Mr. Madarame, a former Professor of nuclear engineering at the University of Tokyo, told journalists Monday that the presence of highly radioactive water in unit 2 poses a particular challenge. He and other units, workers were cooling nuclear fuel at the core of the reactor and in pools of storage by pumping in hundreds of tons of water a dangerous amounts of day, producing runoff water.

"We must ensure that the schedule tight does not lead to a neglect of safety," said Mr. Madarame.

Robots could help to resolve some of the challenges. The remote PackBots used Sunday, built by iRobot of Bedford, Massachusetts, are 60 books with weapons steel gear and tractor treads. They can lift approximately 30 pounds, up and down steps, send images to an operator and transport hazardous materials kit that detects the radiation.
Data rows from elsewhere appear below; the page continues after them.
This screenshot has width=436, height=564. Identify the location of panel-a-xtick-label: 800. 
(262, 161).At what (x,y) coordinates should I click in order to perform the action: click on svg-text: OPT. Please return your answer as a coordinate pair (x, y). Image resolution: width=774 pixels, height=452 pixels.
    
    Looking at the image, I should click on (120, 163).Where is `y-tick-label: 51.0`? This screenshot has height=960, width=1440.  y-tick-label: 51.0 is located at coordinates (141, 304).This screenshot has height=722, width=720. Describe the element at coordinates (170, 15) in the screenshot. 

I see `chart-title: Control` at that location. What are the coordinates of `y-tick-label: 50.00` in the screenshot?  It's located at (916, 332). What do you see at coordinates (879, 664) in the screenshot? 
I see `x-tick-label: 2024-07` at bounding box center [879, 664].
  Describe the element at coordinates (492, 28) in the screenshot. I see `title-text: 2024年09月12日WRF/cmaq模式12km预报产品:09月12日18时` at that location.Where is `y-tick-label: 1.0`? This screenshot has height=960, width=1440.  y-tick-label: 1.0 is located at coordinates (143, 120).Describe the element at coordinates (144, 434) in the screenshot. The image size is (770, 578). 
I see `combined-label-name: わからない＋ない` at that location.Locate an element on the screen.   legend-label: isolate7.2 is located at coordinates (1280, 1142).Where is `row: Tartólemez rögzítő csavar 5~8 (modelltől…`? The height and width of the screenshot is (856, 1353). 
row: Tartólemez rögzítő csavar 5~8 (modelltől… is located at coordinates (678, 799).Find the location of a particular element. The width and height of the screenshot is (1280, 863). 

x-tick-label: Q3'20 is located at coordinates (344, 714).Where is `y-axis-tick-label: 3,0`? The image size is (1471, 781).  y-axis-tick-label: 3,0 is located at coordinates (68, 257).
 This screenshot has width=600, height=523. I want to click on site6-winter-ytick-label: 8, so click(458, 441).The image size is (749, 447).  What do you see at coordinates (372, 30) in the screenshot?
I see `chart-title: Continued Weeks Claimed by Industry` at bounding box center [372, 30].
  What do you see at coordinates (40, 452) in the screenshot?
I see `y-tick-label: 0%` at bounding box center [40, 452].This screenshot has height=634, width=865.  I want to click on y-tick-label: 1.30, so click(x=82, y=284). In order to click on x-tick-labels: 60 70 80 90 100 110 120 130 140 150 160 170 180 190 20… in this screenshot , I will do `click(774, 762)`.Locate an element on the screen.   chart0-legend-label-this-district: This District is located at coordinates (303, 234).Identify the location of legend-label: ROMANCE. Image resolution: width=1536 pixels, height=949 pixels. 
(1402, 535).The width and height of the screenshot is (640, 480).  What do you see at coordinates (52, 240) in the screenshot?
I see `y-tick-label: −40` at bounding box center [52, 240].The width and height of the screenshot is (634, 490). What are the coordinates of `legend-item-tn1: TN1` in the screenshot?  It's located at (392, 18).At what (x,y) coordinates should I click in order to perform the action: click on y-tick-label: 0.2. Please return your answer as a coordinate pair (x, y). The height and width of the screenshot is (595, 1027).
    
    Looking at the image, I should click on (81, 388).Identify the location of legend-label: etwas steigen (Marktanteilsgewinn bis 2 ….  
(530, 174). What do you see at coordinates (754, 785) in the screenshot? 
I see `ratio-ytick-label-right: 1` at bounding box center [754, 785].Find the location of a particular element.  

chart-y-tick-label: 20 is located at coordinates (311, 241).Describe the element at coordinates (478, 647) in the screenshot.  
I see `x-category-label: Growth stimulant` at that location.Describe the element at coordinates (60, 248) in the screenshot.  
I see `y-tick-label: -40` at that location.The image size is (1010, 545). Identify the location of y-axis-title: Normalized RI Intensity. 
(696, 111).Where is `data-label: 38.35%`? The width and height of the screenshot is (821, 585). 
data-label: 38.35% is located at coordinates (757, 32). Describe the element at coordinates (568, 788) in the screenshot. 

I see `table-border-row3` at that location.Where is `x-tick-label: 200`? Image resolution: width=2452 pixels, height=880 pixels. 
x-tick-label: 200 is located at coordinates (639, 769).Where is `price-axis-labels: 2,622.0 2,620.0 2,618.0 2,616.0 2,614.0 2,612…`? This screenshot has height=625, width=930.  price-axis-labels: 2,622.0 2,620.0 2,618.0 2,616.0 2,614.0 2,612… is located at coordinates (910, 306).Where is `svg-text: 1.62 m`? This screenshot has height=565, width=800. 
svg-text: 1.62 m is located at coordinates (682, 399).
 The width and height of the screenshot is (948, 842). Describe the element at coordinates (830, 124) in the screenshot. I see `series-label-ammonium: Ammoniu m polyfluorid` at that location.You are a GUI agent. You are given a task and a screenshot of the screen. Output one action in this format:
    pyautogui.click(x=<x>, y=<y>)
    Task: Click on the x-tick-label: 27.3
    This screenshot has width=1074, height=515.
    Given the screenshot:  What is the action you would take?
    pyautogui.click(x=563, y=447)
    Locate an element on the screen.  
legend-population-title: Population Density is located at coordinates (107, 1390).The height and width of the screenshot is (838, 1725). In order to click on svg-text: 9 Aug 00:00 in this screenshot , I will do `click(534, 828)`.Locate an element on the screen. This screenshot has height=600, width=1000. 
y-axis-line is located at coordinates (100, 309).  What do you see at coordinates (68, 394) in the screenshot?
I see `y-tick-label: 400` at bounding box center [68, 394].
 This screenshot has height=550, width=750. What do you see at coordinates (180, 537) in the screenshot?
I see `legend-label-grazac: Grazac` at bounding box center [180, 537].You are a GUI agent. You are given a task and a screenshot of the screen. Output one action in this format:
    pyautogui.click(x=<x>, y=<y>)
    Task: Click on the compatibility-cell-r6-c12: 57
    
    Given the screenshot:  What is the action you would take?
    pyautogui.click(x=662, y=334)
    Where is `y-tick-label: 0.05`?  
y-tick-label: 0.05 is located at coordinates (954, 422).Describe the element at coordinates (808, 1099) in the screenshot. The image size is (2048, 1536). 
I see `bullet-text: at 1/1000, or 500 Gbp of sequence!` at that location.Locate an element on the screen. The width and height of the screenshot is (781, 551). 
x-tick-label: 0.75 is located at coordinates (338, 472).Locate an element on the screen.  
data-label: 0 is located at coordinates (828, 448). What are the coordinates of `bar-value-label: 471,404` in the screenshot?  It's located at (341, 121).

IRobot, which is also the popular Roomba vacuum, has delivered more than 3 800 PackBots, mainly for the Government and the army, according to Tim Trainer, a Vice-President of iRobot.

After arriving in mid-March, the robots have been programmed to open the doors of the reactor and navigate through narrow passages, said Mr. Nishiyama of the nuclear safety agency.

Robots, with stationary drone aircraft dominated by Honeywell called T-Hawks, have left engineers lifted and measures at the plant, while minimizing the exposure of workers to harmful radiation. A PackBot in a reactor of third building later Sunday.

Ken Belson and Keith Bradsher contributed reporting.